Data in this exercise section start

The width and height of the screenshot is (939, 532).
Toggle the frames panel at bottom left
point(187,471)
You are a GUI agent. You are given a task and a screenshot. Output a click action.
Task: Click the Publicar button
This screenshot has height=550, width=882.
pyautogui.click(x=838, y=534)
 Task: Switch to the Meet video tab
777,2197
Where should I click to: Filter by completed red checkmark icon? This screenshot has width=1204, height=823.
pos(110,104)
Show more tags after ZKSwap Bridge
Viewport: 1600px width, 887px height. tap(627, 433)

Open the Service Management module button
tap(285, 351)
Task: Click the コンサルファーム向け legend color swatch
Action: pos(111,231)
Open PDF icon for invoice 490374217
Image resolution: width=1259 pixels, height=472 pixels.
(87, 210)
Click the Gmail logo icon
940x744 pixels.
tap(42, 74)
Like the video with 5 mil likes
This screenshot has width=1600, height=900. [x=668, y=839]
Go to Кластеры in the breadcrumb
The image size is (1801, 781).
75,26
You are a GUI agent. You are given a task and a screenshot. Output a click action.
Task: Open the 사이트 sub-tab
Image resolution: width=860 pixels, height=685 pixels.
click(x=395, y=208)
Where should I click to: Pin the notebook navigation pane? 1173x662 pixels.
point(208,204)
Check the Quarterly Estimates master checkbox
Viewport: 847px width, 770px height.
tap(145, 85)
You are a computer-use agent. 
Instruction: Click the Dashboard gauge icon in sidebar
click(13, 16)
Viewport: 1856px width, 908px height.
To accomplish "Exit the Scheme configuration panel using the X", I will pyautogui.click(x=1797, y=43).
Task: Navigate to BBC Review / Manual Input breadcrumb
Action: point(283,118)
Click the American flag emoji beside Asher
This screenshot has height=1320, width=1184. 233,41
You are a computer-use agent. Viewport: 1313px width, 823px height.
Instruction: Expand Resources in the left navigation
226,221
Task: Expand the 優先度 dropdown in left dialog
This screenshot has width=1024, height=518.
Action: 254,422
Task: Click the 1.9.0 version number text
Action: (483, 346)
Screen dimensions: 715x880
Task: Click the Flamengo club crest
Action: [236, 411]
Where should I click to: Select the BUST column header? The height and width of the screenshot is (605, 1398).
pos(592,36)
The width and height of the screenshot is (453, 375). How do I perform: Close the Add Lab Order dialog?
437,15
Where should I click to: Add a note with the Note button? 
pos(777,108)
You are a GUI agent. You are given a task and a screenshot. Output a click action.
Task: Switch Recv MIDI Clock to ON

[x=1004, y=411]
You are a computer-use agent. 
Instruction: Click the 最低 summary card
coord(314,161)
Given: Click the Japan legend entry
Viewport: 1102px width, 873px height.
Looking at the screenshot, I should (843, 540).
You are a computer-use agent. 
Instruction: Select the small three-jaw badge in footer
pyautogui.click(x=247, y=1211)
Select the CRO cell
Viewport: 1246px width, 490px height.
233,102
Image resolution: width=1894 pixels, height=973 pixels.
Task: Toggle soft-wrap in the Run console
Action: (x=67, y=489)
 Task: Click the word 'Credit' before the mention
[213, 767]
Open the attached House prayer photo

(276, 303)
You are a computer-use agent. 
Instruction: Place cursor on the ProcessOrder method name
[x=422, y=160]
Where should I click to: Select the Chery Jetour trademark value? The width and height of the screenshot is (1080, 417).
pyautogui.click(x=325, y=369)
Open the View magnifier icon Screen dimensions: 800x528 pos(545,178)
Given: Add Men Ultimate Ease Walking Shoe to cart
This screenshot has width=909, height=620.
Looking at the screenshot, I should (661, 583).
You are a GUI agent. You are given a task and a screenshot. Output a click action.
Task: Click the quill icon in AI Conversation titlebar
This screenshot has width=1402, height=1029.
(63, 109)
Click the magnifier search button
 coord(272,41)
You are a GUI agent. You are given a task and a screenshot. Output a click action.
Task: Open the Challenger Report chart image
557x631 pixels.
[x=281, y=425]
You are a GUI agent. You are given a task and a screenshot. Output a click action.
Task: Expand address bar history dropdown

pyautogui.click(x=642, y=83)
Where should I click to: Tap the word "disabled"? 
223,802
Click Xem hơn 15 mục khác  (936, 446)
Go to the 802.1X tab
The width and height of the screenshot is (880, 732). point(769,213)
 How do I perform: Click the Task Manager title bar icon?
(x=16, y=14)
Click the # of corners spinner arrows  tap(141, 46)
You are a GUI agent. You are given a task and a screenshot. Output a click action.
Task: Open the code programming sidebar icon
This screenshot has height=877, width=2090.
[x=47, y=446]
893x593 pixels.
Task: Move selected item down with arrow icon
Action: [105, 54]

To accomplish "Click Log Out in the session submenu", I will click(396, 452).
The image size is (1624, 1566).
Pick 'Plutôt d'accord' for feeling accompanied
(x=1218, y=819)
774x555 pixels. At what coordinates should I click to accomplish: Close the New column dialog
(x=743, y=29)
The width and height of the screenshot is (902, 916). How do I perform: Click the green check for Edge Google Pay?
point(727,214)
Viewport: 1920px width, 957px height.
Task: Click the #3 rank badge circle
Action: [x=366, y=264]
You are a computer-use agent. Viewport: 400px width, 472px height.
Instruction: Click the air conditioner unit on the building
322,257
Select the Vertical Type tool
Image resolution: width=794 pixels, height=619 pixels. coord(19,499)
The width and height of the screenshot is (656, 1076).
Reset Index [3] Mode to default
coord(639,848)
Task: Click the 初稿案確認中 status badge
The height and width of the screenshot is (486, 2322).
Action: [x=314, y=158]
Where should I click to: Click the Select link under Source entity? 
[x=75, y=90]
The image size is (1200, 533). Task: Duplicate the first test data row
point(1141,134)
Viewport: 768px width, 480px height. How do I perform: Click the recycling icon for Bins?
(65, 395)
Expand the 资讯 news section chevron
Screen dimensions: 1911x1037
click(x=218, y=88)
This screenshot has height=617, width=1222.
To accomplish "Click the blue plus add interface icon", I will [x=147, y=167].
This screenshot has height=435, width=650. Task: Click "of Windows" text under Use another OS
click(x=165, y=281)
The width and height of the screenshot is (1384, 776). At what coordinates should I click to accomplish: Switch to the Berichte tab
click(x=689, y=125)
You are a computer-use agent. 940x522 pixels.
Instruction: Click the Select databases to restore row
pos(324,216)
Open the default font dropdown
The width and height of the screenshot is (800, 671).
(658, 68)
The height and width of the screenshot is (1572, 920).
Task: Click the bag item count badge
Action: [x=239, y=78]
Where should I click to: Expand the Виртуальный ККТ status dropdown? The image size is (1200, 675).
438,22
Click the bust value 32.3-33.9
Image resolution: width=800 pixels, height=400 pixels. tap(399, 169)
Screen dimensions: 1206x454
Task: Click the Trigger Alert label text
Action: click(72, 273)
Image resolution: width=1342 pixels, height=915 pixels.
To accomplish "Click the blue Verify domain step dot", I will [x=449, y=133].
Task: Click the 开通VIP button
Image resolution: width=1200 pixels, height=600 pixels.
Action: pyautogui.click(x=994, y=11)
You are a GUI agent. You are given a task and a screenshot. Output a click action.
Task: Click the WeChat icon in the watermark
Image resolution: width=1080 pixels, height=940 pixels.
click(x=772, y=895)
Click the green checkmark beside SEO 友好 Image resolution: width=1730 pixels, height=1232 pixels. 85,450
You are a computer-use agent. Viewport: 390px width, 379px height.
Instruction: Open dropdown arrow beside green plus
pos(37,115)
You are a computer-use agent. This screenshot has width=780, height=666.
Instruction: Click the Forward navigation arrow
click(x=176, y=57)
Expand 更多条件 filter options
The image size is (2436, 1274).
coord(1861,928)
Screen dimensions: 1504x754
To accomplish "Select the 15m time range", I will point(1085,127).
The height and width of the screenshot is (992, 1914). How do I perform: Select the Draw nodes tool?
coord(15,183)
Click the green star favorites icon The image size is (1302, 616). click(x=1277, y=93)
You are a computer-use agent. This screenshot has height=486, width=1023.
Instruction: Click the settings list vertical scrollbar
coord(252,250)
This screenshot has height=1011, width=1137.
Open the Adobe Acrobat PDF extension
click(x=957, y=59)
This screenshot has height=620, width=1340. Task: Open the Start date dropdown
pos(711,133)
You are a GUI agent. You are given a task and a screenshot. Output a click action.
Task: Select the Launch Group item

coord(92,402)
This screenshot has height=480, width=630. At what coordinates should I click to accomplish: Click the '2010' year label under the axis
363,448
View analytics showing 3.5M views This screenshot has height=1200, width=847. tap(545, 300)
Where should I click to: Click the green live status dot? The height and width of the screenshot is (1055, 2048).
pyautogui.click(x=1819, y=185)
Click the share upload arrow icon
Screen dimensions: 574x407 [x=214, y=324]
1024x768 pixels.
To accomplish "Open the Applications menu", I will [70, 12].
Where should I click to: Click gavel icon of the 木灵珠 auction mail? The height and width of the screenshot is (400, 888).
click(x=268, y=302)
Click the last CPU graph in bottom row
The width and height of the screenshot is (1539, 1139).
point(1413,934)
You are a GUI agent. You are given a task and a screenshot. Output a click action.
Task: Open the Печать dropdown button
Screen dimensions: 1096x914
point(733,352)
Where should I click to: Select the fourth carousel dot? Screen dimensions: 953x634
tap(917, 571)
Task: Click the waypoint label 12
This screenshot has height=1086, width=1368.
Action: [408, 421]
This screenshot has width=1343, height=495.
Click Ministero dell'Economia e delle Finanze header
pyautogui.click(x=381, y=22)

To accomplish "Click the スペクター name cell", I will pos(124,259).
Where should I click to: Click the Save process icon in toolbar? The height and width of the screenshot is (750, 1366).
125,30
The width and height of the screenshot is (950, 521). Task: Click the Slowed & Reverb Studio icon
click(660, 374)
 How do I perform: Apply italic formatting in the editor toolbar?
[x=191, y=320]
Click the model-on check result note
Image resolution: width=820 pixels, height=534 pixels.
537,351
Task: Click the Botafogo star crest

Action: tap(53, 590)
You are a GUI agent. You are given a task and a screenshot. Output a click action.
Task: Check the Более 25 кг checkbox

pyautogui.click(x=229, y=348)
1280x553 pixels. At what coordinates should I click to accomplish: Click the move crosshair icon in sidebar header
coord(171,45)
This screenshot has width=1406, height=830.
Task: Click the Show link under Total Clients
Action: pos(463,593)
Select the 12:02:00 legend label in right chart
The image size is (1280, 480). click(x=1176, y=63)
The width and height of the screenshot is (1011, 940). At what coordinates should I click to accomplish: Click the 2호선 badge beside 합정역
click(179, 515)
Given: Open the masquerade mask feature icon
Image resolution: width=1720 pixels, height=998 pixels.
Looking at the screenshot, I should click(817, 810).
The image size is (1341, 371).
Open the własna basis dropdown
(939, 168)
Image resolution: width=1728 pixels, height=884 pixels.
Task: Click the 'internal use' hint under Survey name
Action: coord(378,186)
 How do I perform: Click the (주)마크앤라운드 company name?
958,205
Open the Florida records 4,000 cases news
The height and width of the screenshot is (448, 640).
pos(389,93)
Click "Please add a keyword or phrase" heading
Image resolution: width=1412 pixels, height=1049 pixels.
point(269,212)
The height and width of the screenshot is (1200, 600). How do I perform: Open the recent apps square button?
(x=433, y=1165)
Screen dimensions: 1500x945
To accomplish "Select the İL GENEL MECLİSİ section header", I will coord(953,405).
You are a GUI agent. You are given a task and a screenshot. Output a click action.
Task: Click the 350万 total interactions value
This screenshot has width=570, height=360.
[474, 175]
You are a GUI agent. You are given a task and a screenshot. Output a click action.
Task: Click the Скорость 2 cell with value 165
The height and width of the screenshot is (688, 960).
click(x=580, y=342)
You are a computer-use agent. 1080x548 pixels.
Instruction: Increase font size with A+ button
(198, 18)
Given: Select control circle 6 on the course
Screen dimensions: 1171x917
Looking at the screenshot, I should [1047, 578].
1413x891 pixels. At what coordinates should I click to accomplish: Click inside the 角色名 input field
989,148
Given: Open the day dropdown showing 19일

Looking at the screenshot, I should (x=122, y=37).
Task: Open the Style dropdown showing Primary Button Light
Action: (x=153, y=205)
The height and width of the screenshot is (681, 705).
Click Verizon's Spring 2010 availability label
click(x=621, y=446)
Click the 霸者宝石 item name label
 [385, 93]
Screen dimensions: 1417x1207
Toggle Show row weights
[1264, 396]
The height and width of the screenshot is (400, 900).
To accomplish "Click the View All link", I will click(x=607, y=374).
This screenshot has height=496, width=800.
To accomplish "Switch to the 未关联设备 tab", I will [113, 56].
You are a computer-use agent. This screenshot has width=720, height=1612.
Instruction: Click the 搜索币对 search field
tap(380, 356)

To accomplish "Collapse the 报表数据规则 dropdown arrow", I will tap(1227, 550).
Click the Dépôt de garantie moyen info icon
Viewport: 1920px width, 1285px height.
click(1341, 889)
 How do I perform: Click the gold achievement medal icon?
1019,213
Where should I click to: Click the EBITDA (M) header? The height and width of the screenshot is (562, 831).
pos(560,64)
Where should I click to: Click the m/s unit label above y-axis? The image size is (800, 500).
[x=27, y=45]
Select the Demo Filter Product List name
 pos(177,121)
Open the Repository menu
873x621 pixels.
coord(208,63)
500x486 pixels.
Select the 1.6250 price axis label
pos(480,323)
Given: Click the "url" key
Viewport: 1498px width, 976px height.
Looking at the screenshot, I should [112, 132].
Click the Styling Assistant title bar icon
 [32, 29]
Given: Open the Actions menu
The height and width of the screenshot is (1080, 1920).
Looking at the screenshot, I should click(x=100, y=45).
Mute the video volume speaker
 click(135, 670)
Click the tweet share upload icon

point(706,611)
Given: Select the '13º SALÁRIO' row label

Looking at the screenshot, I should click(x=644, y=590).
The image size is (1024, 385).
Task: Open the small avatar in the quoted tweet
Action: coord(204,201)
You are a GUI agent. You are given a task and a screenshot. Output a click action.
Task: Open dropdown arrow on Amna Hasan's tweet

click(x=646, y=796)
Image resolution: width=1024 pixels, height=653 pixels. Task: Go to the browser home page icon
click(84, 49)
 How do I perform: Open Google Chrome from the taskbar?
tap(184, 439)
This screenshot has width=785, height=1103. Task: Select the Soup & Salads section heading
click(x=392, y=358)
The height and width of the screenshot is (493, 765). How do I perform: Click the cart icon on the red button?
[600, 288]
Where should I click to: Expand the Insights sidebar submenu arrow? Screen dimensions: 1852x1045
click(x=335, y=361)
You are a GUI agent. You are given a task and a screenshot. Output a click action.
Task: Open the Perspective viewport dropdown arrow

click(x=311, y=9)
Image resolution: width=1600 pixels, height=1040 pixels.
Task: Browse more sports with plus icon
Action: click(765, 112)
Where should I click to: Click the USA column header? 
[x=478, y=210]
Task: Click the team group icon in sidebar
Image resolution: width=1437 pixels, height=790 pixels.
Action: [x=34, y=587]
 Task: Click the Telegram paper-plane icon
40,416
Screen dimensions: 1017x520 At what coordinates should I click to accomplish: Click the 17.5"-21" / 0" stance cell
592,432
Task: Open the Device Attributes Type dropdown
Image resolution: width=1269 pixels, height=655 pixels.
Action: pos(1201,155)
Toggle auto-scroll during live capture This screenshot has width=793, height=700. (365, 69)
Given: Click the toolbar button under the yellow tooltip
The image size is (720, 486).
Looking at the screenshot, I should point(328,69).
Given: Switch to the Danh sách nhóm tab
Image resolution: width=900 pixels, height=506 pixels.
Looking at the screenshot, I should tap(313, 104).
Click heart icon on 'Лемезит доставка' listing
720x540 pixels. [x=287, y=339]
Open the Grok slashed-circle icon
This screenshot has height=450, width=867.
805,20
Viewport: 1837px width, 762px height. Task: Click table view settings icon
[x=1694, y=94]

Data in this exercise section end

What is being asked. Nothing but a number belongs in the answer: the tally of lines in the data holding "blue".

Your solution. 2